Anche se lo spettacolo finora non ha tradito per niente le aspettative dei presenti, tutti aspettano di vedere dal vivo l’amatissima band italiana, rigenerata dall’ingresso di nuovi membri, nuove canzoni e con una saga iniziata con “The Eighth Mountain”, un album che li ha portati già nelle classifiche italiane e internazionali. Giacomo Voli ci dà il benvenuto nel mondo delle favole e con le prime note di “Distant Sky”, con cui è già più che evidente l’aria di rinnovo che si respira all’interno della band. La lineup è sempre più unita e i pezzi sono stati scelti apposta per creare un’atmosfera dinamica, di positività, epicità; ne sono esempi pezzi come “The Legend Goes On”, “The Courage To Forgive” e “Rain Of Fury”. Le sonorità medioevali che ci accompagnano in un viaggio nel mondo fantasy sono una creazione di Manuel Staropoli e la festa continua con brani potenti come “Dargor, Shadowlord Of The Black Mountain” e le killer tracks “Master Of Peace” e “ March Against the Tyrant”. Giacomo Voli, un’inarrestabile fonte di freschezza e di gioia, interagisce in maniera esemplare con i fans e dimostra una maturità e professionalità adatte alle esigenze del ruolo del frontman di una band leggendaria.

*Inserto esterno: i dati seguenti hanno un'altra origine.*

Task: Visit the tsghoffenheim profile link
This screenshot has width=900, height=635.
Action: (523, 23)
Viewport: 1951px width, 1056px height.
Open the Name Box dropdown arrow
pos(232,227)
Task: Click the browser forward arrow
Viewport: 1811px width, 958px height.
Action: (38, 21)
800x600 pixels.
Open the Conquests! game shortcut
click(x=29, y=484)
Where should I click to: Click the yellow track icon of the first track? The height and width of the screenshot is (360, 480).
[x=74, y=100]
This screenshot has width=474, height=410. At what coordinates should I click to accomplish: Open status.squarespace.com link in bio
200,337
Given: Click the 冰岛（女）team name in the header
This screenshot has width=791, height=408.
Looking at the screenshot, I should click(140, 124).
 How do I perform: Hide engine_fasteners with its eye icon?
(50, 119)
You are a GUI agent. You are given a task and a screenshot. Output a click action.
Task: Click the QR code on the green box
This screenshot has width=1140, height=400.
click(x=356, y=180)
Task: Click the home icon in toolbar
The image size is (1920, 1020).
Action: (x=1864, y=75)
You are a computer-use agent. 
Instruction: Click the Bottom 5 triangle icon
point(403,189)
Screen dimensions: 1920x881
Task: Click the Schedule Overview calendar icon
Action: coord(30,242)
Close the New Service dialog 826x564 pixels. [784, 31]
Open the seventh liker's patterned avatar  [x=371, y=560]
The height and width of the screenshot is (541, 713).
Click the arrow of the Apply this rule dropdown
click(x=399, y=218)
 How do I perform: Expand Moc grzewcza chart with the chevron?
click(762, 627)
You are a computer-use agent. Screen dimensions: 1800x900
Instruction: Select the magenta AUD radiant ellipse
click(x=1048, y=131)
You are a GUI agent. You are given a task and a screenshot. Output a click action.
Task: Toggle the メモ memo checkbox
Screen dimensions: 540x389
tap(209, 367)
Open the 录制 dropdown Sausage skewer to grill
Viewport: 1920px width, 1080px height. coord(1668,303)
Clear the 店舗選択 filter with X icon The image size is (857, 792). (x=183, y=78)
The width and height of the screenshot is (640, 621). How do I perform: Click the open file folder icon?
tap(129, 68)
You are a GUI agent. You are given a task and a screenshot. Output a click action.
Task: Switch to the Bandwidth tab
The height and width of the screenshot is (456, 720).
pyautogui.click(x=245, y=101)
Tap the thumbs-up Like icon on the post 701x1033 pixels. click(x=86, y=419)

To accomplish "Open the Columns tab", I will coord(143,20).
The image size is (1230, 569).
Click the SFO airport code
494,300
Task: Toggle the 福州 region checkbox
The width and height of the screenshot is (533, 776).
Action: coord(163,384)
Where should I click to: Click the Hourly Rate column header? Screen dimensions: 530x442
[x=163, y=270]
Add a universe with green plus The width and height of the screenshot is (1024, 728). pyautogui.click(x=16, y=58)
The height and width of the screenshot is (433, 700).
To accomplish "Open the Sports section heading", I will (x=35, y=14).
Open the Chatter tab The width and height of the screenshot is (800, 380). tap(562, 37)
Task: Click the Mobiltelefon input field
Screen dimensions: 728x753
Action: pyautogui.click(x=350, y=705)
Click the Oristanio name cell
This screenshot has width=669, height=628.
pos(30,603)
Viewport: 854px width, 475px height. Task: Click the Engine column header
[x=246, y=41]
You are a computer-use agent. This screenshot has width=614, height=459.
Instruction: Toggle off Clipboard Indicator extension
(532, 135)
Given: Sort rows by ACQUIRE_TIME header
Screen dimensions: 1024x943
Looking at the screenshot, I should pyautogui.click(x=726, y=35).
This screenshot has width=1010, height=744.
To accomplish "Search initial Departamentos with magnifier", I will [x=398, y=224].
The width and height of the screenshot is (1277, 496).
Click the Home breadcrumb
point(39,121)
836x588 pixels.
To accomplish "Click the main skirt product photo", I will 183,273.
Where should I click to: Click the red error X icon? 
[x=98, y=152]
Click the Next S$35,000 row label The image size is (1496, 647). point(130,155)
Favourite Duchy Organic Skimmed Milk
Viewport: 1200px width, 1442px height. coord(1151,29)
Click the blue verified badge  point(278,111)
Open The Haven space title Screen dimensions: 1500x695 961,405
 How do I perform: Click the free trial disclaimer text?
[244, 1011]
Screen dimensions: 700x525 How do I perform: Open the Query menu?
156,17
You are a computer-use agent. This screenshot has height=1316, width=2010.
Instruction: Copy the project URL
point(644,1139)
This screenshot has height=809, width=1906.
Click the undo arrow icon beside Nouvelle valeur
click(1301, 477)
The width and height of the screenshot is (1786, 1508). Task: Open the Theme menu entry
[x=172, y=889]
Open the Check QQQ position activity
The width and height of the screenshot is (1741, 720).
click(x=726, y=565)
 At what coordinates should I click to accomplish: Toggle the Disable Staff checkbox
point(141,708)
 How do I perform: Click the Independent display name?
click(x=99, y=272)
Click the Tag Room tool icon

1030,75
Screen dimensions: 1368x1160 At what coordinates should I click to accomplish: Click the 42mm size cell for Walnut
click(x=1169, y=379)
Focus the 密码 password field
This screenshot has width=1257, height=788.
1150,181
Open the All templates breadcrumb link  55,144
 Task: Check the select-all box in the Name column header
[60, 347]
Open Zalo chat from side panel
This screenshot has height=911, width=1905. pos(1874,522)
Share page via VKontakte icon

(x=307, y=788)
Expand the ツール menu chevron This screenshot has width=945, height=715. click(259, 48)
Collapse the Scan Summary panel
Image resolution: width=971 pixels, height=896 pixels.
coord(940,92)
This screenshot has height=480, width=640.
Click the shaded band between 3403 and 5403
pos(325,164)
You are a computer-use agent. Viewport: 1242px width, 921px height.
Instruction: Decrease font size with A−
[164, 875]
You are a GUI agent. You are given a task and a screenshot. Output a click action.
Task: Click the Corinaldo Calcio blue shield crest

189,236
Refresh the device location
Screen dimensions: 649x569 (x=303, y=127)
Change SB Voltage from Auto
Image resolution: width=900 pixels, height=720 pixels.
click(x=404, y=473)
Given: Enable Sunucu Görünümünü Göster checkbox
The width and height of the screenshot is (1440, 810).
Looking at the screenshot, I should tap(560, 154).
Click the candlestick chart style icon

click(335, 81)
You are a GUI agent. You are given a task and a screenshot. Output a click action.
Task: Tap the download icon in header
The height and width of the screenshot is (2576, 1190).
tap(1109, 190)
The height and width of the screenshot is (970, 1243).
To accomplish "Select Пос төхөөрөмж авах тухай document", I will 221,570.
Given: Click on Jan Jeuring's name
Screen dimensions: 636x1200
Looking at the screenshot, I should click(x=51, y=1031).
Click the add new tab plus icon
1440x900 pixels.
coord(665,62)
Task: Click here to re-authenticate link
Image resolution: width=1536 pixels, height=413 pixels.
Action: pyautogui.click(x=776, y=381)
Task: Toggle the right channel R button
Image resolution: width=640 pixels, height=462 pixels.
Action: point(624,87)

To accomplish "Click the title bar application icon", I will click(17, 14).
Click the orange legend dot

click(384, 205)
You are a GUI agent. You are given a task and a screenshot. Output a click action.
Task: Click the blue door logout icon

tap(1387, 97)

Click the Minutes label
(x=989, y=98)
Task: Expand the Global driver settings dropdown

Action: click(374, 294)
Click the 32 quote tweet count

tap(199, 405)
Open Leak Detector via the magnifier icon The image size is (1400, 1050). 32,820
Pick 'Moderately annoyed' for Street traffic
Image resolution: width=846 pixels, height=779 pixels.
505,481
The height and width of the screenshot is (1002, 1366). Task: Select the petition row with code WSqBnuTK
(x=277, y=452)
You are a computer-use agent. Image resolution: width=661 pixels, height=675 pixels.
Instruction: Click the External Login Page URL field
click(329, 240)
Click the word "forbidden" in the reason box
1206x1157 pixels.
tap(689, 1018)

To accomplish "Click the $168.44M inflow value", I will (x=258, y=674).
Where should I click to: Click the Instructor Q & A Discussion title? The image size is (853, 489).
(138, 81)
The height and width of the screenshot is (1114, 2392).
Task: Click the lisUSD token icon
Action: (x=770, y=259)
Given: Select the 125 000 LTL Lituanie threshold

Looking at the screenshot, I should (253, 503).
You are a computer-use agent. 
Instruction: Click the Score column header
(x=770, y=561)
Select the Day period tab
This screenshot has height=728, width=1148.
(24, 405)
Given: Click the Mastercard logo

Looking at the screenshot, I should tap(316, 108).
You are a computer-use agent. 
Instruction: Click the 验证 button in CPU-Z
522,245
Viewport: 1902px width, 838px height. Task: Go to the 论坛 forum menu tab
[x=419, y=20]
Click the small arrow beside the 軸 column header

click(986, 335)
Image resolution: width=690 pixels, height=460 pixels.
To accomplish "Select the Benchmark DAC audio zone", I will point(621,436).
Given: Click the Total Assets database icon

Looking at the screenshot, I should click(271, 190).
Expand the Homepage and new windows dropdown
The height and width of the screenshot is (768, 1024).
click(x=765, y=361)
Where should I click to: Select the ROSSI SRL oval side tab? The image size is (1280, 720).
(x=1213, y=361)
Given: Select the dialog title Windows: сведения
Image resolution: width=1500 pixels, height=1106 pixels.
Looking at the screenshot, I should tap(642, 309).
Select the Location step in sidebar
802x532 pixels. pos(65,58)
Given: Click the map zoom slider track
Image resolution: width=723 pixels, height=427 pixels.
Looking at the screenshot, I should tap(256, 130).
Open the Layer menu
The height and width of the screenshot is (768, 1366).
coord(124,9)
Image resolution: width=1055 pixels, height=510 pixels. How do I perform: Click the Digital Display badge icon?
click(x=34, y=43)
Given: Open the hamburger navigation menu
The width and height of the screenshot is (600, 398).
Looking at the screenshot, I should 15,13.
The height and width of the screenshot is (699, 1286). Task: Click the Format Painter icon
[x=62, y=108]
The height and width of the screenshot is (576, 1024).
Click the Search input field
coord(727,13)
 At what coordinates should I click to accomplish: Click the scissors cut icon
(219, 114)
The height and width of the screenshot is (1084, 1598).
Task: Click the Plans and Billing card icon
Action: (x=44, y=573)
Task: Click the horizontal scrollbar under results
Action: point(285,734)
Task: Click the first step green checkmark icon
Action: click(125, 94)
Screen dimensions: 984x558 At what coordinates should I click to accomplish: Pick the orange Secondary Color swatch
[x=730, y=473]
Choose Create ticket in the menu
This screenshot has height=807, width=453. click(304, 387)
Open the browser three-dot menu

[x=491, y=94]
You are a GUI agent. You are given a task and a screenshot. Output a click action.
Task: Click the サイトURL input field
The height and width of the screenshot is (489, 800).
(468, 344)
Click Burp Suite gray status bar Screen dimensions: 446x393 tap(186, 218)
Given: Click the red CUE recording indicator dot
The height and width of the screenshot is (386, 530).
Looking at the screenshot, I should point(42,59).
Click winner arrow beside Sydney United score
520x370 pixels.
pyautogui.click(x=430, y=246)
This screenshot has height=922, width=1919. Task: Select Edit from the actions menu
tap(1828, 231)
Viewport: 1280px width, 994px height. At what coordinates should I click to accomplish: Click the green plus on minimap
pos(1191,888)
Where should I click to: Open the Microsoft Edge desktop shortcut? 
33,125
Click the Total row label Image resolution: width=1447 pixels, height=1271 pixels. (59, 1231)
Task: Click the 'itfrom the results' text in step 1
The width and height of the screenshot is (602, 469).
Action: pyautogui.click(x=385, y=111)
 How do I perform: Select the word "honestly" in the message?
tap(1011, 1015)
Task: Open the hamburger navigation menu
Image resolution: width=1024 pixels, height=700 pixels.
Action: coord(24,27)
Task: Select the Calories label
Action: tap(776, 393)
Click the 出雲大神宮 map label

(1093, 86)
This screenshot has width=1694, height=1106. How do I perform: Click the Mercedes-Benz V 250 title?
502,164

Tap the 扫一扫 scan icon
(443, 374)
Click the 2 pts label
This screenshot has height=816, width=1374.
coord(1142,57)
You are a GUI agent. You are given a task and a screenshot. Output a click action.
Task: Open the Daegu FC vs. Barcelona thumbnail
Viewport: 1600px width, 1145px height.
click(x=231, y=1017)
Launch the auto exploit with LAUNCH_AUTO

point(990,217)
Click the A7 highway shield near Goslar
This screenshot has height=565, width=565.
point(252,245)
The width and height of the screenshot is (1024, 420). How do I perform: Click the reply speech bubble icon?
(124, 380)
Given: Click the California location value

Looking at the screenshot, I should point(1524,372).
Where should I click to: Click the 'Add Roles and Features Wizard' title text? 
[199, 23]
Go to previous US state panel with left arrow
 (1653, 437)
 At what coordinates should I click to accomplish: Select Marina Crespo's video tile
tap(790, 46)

Ci sono momenti di simpatia, allegria, con il giovane batterista Manu Lotter, il quale anche se l’italiano lo capisce poco (sa solo le parolacce, secondo il cantante), fa vedere che la batteria è proprio il suo campo di battaglia. Due giovanissimi artisti integrati al meglio all’interno di un gruppo di personaggi espertissimi come Alex Staropoli, Roby De Micheli e Alessandro Sala hanno dato vita ad una formazione perfetta, capace di creare atmosfere ed emozioni forti e il pubblico partecipa a tutte le canzoni. Il viaggio nel passato con “Dawn Of Victory”, “Into The Legend” e “Holy Thunderforce” continua in una rapsodia eccellente, piena di pomposità, ottimismo e fantasia. A metà serata abbiamo l’occasione di ascoltare la versione italiana dell’intensa  “Senza Un Addio” (la versione italiana di “The Wind, The Rain and The Moon”), dove Giacomo Voli si esprime al meglio, in mezzo ad applausi che sembrano non avere fine. Ci troviamo davanti ad uno spettacolo multicolore, che non vogliamo che finisca, ma purtroppo le belle cose non durano per sempre e con un finale strepitosa composto dai classici “Land Of Immortals” ed “Emerald Sword”, la band ci saluta e noi siamo più che soddisfatti dello spettacolo offerto.

In conclusione possiamo dire che i Rhapsody Of Fire hanno ritrovato la propria identità e sono ancora un punto di riferimento internazionale per il power metal. Grazie a tutte le band che hanno offerto uno spettacolo pieno di energia ed emozioni.